Le 8 octobre 2003, le député du Rhône, Jean Besson, chargé de relayer le Débat auprès de la représentation nationale publie un rapport où il estime que « l’époque où les décisions étaient prises dans un cercle restreint sur la base de rapports d’experts est révolue ». « Il faut prendre le temps d’expliquer, d’écouter les arguments opposés et, si possible, d’emporter l’adhésion. » S’exposer ainsi à l’opposition est priori très risqué. Qu’on se rassure, le député, prétendument représentant de la population, n’a consulté, en dehors des débats, que des élus, officiels et industriels (à la seule exception de Greenpeace), pour finalement conclure « qu’il est raisonnable d’envisager le démarrage d’un démonstrateur ».
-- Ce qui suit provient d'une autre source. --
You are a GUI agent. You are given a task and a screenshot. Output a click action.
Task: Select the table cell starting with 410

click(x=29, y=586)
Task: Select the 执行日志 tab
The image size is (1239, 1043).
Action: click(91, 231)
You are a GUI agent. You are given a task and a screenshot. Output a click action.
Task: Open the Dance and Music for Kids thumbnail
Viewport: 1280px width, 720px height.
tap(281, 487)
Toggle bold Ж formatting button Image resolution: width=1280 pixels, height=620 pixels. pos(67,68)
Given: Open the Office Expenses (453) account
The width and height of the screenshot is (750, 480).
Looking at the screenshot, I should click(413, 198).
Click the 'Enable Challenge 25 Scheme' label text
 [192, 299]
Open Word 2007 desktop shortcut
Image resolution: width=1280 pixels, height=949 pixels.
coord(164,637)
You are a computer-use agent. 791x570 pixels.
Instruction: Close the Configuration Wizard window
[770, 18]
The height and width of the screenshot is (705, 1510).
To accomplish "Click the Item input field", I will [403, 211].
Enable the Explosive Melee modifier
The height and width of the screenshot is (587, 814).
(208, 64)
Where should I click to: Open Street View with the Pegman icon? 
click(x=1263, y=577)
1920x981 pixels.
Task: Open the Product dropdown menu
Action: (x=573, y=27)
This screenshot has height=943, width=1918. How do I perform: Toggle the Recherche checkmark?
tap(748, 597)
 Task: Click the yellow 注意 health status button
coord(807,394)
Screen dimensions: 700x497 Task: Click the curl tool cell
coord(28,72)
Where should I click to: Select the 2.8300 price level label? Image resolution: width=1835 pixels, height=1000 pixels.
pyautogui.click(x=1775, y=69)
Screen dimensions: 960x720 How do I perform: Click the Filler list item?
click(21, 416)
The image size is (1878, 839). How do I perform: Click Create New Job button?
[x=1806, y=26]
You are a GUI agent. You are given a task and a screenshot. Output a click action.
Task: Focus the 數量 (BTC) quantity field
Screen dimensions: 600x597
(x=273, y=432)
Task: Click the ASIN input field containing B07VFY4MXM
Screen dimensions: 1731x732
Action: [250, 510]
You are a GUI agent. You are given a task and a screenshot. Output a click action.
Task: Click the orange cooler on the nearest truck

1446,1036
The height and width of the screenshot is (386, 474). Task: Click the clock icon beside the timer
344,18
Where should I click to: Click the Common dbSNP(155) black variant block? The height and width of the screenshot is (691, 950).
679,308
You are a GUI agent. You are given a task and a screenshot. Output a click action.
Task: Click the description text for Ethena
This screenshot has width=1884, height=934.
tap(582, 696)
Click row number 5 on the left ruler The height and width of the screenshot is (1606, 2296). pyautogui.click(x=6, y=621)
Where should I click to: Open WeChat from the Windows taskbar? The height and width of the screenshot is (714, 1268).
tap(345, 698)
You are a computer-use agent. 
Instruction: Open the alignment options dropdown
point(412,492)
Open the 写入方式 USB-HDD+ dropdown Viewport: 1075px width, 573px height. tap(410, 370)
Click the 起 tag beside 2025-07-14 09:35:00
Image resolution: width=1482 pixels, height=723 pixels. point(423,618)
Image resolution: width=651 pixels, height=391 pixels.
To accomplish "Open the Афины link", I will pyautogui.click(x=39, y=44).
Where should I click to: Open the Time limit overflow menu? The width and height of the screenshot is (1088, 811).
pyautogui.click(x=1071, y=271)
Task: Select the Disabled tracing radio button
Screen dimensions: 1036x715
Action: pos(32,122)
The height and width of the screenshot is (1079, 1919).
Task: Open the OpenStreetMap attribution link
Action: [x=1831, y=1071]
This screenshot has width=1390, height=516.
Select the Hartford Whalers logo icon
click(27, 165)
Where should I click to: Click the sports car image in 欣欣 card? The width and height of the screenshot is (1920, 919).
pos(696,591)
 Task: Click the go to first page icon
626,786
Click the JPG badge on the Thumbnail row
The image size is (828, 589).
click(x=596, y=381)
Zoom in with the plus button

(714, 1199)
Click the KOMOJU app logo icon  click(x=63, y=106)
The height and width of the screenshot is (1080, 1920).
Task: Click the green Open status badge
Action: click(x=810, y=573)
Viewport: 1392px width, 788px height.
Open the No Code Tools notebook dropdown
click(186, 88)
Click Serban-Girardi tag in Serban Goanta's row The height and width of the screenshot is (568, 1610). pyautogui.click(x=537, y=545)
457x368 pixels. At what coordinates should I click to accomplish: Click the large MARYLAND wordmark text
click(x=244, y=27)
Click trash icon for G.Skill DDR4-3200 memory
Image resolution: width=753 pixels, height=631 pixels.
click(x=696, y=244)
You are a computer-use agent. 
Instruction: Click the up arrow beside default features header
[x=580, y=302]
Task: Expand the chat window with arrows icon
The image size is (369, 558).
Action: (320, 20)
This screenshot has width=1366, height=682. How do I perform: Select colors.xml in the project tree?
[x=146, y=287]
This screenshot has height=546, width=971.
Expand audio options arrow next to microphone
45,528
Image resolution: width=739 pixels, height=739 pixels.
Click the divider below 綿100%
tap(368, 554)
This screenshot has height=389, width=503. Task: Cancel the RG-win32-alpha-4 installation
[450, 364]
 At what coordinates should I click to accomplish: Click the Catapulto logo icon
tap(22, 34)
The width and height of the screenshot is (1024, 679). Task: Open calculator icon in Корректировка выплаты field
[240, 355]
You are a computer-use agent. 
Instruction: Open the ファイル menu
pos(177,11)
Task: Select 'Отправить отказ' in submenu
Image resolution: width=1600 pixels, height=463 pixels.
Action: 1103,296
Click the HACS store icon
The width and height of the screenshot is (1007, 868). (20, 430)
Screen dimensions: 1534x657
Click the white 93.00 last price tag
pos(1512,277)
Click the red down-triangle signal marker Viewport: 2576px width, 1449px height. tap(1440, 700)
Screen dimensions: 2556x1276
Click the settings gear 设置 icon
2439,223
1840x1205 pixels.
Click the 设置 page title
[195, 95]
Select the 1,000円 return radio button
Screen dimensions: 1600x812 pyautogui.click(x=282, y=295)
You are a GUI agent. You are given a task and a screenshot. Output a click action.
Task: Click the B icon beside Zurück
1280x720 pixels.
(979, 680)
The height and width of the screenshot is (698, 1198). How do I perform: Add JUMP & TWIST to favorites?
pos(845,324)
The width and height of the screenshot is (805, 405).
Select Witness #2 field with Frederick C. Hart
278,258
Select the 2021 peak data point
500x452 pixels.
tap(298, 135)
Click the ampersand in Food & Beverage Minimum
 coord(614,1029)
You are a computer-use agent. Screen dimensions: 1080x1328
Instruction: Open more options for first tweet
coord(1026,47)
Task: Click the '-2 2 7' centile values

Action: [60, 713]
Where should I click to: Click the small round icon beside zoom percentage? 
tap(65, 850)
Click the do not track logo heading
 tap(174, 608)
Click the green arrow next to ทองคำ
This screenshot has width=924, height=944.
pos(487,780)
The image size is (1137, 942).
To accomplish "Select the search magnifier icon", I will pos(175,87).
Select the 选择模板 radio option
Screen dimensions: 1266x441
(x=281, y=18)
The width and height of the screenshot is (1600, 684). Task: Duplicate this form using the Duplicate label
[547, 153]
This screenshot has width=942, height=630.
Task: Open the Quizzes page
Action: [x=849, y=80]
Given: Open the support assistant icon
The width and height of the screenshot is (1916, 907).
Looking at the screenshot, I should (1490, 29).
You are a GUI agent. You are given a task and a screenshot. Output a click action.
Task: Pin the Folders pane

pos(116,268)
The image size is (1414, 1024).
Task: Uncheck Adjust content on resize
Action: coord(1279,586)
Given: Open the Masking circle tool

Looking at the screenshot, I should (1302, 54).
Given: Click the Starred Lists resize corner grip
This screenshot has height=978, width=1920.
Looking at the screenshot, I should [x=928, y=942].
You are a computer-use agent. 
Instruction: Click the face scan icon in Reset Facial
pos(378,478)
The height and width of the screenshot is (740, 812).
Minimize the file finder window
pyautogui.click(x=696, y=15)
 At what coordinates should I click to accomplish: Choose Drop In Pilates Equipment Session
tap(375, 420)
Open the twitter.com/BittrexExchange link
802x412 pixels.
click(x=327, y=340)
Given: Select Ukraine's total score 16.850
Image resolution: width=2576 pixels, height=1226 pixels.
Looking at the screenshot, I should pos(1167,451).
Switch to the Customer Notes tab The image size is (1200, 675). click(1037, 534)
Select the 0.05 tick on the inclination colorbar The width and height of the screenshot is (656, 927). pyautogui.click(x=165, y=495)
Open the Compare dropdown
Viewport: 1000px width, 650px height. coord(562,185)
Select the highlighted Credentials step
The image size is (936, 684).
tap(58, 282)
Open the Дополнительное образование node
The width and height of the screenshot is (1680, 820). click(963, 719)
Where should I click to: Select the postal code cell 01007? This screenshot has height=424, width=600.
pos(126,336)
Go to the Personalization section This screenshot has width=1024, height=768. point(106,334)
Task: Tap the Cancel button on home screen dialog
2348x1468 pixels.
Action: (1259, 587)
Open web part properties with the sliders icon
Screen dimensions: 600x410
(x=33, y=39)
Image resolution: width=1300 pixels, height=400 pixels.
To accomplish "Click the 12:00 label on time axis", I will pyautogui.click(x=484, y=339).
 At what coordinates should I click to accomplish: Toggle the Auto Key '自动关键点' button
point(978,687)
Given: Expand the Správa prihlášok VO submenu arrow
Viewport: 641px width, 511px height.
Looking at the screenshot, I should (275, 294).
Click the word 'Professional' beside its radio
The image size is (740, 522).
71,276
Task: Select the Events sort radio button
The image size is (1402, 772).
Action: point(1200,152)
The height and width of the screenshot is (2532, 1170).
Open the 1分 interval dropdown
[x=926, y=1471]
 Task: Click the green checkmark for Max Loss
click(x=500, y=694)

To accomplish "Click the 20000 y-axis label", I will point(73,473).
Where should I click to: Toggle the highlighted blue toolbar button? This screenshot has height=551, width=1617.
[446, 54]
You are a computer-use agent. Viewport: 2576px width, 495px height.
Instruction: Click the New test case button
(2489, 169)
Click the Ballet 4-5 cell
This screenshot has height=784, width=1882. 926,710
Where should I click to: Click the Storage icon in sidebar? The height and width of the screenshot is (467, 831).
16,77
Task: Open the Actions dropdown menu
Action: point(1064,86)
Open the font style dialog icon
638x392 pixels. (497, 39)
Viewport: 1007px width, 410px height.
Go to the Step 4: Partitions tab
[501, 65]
La population, toujours pas convaincue, a encore besoin d’un traitement et donc un nouveau débat imposé par la loi est organisé. Mais plus question de prendre des risques ! Le gouvernement, soutenu par la majorité de la représentation nationale, a déjà inscrit l’EPR dans la loi sur l’énergie du 13 juillet 2005, tout comme ITER. Pour que les choses soient claires, le Premier Ministre, Dominique de Villepin, a déjà conclu, avant même que le débat ne démarre : « Conformément à la loi du 13 juillet dernier et au vu des conclusions du débat public en cours, EDF construira le premier réacteur EPR à Flamanville. »

Pourquoi débattre alors, si tout est décidé ? Pour Bernard Bigot, Haut Commissaire à l’Energie Atomique, sur France Culture le 22 octobre 2005, il s’agit de « construire progressivement une relation de confiance », après avoir expliqué que pour les déchets nucléaires, « il est légitime que l’opinion publique nationale puisse prendre connaissance de ces différentes options et éventuellement exprime sa faveur en direction de l’une ou l’autre d’entre elles. » Aucune place à l’opposition.

Lors des préparatifs, la Commission du Débat Public a su se mettre à l’écoute des associations, même les plus opposées au nucléaire en leur permettant de s’exprimer équitablement. C’en était trop pour le fonctionnaire de défense qui a censuré l’affirmation par le Réseau Sortir du Nucléaire qu’il possède « un document confidentiel défense […] interne à EdF qui reconnaît que le réacteur EPR est aussi vulnérable que les réacteurs actuels à un crash suicide style 11 septembre 2001. » L’évocation même de ce document est donc interdite. Le compromis proposé par la commission du débat d’autoriser un panel d’experts indépendants à accéder à l’ensemble des documents pouvant permettre de répondre aux questions exprimées lors des débats publics a reçu une fin de non-recevoir. Conséquence logique, toutes les associations indépendantes de l’industrie nucléaire se sont retirées des débats en cours.

Est-ce par peur d’une épidémie d’opposition que le gouvernement a bloqué un débat sans enjeu ? Il semble vouloir affaiblir les débats publics et la Commission Nationale chargée de les organiser.